▶ Task description: Reproduce, please, only the lines from the first line below to the line containing "Task: Edit the", inclusive.

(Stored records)
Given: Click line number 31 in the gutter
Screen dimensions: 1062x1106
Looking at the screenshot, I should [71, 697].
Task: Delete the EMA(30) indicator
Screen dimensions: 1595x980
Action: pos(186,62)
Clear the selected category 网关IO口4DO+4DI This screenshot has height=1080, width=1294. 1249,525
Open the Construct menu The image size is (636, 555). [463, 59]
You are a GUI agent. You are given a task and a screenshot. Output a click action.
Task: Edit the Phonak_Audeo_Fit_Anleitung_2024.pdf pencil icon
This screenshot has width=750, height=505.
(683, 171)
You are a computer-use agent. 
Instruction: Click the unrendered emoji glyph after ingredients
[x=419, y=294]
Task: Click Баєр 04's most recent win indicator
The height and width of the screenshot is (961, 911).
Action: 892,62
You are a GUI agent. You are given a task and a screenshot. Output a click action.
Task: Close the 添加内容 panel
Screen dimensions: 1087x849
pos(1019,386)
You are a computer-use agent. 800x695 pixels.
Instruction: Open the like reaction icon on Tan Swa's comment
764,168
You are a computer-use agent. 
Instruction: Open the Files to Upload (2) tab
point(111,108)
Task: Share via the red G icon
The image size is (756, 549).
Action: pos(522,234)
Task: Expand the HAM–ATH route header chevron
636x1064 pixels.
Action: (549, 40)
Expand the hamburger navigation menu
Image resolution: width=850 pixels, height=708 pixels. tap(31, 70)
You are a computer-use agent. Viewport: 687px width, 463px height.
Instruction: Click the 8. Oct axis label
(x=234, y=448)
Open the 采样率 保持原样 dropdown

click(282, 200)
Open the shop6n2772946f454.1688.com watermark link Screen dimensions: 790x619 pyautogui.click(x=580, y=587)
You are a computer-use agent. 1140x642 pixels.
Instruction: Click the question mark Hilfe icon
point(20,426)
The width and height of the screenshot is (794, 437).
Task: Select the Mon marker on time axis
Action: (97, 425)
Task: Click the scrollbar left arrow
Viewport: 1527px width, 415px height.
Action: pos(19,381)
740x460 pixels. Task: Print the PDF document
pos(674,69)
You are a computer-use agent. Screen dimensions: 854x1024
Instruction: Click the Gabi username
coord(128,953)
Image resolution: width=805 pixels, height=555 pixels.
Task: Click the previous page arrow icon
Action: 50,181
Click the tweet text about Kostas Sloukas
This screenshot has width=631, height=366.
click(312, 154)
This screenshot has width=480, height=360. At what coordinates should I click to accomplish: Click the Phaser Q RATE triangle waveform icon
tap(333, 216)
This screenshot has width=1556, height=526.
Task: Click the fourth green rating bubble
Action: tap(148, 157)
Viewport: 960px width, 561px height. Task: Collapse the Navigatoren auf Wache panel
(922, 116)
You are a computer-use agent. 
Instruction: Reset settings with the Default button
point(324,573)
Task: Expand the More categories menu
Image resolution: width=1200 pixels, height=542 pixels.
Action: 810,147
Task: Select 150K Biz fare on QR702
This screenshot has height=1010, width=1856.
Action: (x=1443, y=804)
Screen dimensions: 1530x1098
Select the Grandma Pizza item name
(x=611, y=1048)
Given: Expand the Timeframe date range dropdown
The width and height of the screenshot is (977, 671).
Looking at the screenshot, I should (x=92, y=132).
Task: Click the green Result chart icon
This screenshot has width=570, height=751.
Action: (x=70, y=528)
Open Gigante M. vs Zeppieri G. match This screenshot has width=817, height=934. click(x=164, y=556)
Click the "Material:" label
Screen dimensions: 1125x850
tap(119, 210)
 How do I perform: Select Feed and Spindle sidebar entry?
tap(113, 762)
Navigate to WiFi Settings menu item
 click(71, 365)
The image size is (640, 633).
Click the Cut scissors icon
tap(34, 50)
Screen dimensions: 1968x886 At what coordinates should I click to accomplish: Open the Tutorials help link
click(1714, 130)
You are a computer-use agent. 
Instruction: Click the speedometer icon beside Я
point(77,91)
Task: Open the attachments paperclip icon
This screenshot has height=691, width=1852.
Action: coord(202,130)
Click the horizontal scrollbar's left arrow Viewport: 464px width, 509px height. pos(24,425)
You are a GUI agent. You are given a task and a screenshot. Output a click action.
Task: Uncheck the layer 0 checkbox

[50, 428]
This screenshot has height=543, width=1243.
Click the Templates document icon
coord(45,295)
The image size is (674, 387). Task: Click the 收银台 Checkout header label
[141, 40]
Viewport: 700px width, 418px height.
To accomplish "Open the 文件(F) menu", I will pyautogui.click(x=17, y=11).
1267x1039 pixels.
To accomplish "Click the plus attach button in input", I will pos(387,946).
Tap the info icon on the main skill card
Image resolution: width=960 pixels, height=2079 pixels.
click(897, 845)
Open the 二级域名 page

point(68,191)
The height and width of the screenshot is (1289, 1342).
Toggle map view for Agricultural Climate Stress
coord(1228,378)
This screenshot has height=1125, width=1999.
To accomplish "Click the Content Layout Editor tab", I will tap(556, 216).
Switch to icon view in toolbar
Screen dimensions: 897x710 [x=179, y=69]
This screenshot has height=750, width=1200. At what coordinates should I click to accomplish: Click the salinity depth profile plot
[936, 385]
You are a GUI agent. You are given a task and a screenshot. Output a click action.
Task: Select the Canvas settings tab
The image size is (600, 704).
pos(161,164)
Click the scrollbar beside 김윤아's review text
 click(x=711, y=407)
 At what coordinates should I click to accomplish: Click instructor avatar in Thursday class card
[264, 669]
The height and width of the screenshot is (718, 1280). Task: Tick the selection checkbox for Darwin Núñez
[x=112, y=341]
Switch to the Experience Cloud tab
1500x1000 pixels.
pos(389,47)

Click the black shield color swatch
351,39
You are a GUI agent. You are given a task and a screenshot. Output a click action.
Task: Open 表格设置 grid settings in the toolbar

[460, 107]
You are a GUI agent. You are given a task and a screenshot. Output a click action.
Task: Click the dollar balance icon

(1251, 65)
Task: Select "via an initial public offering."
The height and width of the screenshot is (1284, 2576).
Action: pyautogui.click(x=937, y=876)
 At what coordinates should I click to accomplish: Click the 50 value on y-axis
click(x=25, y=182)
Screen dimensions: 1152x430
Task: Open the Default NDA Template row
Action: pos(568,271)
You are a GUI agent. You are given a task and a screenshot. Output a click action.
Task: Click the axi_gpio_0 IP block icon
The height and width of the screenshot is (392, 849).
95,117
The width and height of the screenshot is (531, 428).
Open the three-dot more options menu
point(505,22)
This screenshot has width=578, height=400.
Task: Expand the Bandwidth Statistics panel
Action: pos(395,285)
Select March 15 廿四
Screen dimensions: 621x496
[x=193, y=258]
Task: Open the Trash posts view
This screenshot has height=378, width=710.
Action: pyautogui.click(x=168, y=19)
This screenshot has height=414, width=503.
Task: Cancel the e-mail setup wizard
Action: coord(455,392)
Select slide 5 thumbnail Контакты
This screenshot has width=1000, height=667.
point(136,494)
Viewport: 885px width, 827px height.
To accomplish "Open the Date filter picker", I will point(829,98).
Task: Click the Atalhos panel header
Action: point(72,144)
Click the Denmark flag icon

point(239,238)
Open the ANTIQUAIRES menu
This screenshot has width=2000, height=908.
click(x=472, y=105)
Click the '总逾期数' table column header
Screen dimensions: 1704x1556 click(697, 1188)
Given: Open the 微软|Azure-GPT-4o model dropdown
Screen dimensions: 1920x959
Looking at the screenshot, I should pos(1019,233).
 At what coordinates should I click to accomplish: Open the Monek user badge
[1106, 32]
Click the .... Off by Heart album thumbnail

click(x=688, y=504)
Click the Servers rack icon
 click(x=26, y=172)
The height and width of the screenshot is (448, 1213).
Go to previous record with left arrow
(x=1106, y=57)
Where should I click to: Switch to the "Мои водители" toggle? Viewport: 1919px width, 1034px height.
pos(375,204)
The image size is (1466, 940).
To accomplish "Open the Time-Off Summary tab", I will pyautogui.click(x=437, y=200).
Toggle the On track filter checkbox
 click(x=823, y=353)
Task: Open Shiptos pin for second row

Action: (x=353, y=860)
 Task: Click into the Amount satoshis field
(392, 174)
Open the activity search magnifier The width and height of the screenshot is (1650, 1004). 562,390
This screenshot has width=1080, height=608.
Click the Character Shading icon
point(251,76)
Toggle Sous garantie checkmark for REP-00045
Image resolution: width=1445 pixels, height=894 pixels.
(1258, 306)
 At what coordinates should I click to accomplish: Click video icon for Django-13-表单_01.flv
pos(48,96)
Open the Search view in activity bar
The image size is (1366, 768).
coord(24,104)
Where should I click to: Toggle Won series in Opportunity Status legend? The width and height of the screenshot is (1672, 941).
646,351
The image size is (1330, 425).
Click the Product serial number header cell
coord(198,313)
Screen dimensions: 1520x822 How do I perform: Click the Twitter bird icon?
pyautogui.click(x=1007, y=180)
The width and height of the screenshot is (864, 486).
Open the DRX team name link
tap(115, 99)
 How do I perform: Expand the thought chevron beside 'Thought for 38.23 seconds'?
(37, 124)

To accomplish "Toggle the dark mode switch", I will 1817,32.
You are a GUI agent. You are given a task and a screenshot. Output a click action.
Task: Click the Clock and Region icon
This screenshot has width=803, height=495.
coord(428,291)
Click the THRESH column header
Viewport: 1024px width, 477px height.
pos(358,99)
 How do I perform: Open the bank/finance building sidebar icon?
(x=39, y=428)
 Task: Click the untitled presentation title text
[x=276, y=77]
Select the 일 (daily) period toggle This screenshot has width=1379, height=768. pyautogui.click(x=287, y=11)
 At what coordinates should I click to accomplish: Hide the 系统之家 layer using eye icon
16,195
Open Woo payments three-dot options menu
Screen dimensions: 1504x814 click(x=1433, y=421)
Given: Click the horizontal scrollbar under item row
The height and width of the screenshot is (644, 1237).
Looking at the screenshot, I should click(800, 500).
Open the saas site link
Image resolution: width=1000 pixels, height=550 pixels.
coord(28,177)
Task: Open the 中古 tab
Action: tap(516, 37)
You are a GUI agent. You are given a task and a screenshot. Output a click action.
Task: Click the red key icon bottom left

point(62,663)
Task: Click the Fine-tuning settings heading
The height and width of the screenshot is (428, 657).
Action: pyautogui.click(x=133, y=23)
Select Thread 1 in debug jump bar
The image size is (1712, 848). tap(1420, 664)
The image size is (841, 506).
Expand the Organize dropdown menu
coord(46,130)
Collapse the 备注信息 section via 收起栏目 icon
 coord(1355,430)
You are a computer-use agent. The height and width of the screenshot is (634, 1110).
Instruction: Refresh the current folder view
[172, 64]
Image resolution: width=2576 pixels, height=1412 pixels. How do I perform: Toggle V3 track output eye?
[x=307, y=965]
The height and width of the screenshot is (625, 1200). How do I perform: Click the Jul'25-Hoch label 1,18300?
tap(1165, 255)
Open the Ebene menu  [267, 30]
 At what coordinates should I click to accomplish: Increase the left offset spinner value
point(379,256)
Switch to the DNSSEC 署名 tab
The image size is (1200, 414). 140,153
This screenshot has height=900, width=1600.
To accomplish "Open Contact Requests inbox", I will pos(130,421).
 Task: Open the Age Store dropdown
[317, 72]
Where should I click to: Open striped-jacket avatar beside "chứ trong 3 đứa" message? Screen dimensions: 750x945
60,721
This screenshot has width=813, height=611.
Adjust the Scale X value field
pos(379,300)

▶ Finished exercise:
Given: Click line number 31 in the gutter
Screen dimensions: 1062x1106
Looking at the screenshot, I should [71, 697].
Task: Delete the EMA(30) indicator
Screen dimensions: 1595x980
Action: pos(186,62)
Clear the selected category 网关IO口4DO+4DI This screenshot has height=1080, width=1294. 1249,525
Open the Construct menu The image size is (636, 555). [463, 59]
You are a GUI agent. You are given a task and a screenshot. Output a click action.
Task: Edit the Phonak_Audeo_Fit_Anleitung_2024.pdf pencil icon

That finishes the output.